Students Project Seeks to Bring Value to Vacant Lots

Vacant lots can put property values at risk.

For that reason and others, University of Cincinnati students have been working in partnership with nonprofits,

Keep Cincinnati Beautiful

,

Building Value

and

Lawn Life

, as well as the City of Cincinnati Property Maintenance Division, to produce a hands-on, practical guidebook with simple, low-cost solutions to make use of vacant lots in the short term as well as potential steps for larger, long-term uses and solutions.

Project partner Jenna Hudson, environmental educator and Vacant Lot Program manager with Keep Cincinnati Beautiful, said that the students’ work contains multiple layers of ideas, some that could be implemented quickly while others would set the stage for later implementation: “We asked the students to identify ideas for use on about 200 lots in the near future. Other lots will need to be addressed in the long term.”

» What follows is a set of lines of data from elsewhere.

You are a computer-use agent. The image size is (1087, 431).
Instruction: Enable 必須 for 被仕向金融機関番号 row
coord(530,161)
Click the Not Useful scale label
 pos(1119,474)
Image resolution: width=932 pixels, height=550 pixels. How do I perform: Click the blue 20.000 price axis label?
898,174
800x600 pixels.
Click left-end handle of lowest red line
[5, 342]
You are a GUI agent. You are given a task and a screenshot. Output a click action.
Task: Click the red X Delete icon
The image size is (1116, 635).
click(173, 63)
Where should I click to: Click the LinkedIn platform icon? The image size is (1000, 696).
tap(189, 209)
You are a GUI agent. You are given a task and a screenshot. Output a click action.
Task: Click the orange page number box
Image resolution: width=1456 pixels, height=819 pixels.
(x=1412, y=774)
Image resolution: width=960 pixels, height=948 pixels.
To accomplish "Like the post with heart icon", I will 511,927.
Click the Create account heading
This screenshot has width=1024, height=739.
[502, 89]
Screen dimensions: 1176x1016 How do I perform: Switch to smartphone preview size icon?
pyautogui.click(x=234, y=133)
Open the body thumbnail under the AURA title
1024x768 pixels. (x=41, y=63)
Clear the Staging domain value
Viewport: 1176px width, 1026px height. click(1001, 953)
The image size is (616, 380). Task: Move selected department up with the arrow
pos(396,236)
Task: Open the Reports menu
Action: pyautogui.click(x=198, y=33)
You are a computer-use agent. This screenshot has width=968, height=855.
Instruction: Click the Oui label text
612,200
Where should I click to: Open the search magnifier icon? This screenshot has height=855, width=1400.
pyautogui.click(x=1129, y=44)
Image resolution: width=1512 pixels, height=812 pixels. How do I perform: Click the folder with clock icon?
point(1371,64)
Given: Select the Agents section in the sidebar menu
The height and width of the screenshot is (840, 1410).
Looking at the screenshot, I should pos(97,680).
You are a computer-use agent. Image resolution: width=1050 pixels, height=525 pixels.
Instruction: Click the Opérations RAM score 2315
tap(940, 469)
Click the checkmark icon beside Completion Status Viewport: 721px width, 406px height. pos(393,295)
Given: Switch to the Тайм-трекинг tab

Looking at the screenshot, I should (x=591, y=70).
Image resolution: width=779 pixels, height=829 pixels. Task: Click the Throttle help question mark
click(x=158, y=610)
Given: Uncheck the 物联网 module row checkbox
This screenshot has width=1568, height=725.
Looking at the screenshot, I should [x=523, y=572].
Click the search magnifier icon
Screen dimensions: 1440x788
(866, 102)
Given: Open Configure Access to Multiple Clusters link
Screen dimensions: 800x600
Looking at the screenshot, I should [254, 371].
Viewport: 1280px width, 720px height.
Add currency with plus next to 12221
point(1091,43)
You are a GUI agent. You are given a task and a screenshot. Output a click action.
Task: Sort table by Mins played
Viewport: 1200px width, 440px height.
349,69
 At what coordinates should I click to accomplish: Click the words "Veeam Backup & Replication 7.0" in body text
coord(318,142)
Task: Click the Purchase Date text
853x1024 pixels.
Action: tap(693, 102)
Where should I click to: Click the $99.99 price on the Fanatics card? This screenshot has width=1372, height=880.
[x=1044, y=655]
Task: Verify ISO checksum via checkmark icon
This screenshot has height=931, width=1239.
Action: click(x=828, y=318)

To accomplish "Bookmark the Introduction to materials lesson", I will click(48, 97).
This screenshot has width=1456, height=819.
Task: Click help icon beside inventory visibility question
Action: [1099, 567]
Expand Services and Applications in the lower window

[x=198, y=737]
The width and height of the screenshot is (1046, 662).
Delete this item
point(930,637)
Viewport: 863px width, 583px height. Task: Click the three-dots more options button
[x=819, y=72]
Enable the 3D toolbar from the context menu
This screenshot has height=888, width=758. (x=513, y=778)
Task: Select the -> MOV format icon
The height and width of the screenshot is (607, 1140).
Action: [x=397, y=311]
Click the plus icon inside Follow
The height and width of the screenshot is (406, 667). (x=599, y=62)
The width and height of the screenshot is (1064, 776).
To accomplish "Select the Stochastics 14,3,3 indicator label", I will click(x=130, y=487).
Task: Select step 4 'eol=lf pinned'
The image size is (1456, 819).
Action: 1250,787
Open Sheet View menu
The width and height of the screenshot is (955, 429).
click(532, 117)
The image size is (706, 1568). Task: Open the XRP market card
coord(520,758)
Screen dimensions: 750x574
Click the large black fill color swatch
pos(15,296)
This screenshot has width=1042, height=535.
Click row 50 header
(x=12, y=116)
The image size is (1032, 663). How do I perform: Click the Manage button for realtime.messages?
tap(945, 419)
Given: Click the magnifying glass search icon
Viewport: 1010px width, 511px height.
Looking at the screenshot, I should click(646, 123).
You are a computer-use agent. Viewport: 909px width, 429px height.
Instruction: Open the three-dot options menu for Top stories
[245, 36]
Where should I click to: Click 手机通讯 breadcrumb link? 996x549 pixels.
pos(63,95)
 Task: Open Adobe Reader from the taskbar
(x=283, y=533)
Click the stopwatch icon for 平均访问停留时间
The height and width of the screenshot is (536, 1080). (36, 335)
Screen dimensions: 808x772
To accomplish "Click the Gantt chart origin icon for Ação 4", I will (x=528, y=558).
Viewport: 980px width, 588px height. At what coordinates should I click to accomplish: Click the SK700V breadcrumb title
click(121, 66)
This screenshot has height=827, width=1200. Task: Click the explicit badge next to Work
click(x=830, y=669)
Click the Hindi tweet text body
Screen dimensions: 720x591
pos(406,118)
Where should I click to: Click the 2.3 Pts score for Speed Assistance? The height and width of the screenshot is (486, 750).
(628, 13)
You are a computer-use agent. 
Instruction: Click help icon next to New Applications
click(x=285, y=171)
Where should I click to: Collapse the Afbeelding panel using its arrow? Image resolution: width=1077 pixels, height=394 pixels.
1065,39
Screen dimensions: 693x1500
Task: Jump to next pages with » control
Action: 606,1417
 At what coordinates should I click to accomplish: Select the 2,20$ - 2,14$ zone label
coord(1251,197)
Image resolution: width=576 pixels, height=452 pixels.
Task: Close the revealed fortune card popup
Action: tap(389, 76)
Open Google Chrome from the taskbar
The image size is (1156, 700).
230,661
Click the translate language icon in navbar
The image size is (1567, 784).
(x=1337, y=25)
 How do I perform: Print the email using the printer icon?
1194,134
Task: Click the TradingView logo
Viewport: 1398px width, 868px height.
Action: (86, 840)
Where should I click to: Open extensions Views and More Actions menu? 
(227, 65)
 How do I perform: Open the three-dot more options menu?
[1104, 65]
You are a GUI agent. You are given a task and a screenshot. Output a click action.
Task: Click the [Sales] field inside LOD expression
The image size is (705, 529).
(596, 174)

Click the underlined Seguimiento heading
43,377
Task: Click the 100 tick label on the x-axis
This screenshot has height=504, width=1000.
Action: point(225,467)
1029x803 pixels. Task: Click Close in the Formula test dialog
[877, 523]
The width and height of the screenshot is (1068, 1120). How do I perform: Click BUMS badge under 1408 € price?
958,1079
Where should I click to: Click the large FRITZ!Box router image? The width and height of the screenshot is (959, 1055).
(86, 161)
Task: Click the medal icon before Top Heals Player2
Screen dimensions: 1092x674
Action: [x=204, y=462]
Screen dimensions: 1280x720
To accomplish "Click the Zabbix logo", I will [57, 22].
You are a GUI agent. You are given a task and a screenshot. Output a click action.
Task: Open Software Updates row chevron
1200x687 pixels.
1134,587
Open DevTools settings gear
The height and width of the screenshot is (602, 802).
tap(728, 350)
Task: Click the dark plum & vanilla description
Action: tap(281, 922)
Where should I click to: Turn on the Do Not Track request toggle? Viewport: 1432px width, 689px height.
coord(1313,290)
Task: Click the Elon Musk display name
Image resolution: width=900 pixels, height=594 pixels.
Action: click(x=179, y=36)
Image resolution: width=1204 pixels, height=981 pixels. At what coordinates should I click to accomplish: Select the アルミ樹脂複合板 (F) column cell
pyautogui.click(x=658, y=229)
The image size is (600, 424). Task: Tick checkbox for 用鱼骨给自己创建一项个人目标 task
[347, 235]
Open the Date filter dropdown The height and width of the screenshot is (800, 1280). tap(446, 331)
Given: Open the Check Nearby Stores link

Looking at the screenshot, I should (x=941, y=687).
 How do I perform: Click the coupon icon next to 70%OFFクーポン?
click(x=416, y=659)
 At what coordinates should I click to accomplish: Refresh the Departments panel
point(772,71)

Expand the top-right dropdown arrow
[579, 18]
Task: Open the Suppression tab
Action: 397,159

According to Jennie Russell, associate professor in UC’s top-ranked School of Architecture and Interior Design and one of three College of Design, Architecture, Art, and Planning (DAAP) faculty working with students and their partner organizations on the project, “The students' work to develop a book of patterns for vacant lot development and maintenance will give the agencies associated with them the guidelines that can be adapted to fit the individual conditions of each lot. Because it’s forecast that there will be as many as 6,000 vacant lots in the inventory within a few years, this tool will be invaluable, and we hope to continue to work with Keep Cincinnati Beautiful to improve and update the templates for the future.”

Other faculty working with Jennie Russell include Frank Russell, director of UC’s Community Design Center, and landscape designer Ryan Geismar, adjunct instructor. They are working with nearly 30 students all told, including graduate architecture students, graduate community planning students and undergraduate horticulture students.

Said Geismar, “The project requires knowledge of both planning and planting in order to benefit the six neighborhoods we are looking at. And while the current or expected vacant lots are a real problem, they also represent opportunity, and we’re seeking to define some of those opportunities.”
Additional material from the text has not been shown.